SOURCE EXTRACT ->

89.0% (.95 probability of being between 84.3% and 92.7%)

Finally, I have exact numbers on how much of a year of abled life a year of my life is worth, complete with 95% confidence intervals! This information will surely be useful to anyone making resource allocation decisions. For example, if a scarce medication has a 95% chance to save an allistic patient’s life, but a 99% chance to save mine, the QALY-maximizing to do is to give it to the allistic patient.

So, where are these numbers from, anyway? Some radical eugenicist or curebie site? No, actually. These are disability weights, as published in The Lancet. Designed to lead to the most beneficial resource distribution when dealing with non-life-threatening conditions, they often suggest inappropriate outcomes when applied in certain cases.

The method used to generate them was a combination of “person tradeoffs”, which effective altruist and blogger Jeff Kaufman describes as asking “people, generally public health professionals, if given the choice between curing 1000 people with disability X and 2000 people with disability Y which one they would choose”, with the more intuitive method of asking people which condition is worse. A full copy of the 2010 results is seen in this PDF.

(Note: Jeff Kaufman does not say ableist things online, and he does not seem to think that my life is less valuable than that of an NT. Do not take any criticisms of disability weights or the QALY as criticisms of him.)

Unfortunately, while this is very useful for cases in which the disability should be cured, it effectively assumes that it should be cured. Using time tradeoffs, another common method, you’d only get me to accept a cure if it increased my lifespan by quite a lot, as I’m not sure whether what I call “me” would survive the process. Clearly, this does not mean that neurotypicality is a horrible nightmare that must be cured now, nor does it mean that my life is more valuable than NT life (although, as a partially selfish being, I naturally value my own life more than that of others, and if you’re reading this website instead of trying to acquire resources for lifesaving organizations, you’re partially selfish too).

Recorded data ->
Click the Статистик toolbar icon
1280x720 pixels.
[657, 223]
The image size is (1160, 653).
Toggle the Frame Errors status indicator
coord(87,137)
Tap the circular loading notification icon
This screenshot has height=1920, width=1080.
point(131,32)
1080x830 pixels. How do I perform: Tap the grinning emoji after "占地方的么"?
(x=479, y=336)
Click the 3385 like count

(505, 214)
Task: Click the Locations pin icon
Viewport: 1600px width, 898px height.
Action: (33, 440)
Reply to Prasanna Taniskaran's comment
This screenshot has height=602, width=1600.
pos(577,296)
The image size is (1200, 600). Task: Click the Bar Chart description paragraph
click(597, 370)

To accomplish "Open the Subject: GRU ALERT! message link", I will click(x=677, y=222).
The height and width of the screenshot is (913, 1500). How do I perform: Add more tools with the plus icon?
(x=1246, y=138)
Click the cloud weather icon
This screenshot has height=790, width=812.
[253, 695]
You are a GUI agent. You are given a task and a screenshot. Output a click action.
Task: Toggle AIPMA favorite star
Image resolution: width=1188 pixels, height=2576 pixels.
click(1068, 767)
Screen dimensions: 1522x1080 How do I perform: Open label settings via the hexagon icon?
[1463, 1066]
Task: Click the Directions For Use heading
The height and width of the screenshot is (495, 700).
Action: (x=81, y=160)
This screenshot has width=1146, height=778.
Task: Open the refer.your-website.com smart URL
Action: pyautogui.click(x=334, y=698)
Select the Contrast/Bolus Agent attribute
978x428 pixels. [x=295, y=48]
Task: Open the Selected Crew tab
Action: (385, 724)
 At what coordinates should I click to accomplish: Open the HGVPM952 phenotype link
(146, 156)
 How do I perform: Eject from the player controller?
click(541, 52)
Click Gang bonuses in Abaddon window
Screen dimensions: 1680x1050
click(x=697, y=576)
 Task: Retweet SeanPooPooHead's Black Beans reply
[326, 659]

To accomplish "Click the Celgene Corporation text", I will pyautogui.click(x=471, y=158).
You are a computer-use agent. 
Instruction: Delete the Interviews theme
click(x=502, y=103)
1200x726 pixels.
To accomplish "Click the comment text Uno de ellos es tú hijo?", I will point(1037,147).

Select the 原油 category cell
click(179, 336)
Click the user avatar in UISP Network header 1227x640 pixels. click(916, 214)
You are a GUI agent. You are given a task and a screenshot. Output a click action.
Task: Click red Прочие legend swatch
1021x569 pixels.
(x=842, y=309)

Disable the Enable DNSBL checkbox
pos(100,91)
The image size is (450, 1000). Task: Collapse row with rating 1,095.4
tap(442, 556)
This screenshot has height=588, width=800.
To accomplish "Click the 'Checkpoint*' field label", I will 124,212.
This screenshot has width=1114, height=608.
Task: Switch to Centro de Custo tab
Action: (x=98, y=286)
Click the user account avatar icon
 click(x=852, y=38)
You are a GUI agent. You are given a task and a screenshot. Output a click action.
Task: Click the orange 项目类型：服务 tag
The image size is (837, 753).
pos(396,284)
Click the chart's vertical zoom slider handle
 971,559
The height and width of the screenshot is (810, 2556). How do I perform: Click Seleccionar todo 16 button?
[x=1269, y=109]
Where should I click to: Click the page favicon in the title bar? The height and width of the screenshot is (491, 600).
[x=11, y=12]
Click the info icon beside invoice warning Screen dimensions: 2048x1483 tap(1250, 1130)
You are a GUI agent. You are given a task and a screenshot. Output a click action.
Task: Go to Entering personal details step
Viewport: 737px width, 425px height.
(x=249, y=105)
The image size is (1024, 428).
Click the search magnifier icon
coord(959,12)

THINGS TO DO ->
A: Write out the part of the essay on disability weights that opens with the words containing "The method used" and closes with "criticisms of him.)".
B: According to the essay on disability weights, in which journal were the disability weights published?
C: Give what follows the last sentence of the essay on disability weights, continuing it from there.
Nothing in the rows is required for this work.

TASK ANSWERS ->
A:
The method used to generate them was a combination of “person tradeoffs”, which effective altruist and blogger Jeff Kaufman describes as asking “people, generally public health professionals, if given the choice between curing 1000 people with disability X and 2000 people with disability Y which one they would choose”, with the more intuitive method of asking people which condition is worse. A full copy of the 2010 results is seen in this PDF.

(Note: Jeff Kaufman does not say ableist things online, and he does not seem to think that my life is less valuable than that of an NT. Do not take any criticisms of disability weights or the QALY as criticisms of him.)

B: The Lancet.

C:
So, what course of action am I proposing?

The costs of repeating the research required to generate accurate numbers would be high, because the original research was international. The benefits of having more accurate QALY numbers are probably low, because many groups would keep using the old numbers, and the new numbers are not likely to dictate very different actions to nonprofits. Completely ignoring quality-of-life considerations leads to equally bad ideas, such as considering nonlethal torture of thousands to be permissible if it provides a 5% chance of increasing 1 person’s lifespan by a couple decades. Spending decades trying to calculate humanity’s CEV with human minds and budgets is highly inefficient.

The people looking for some mechanism of arriving at the most moral utility function seem to be people trying to develop a friendly superintelligence, which, if done correctly, would definitely prevent medical ableism, but considering the main impact of a friendly superintelligence to be “an end to medical ableism” would be like considering the main impact of the development of intelligent life to be “extinction of the dodo bird”.

The best action is probably to keep using the same numbers until we actually need better ones, and supporting the search for a most moral utility function by sending money to MIRI or one of the other “safe/Friendly AI” groups, who seem to be trying to create an agent which ends up following the most moral utility function.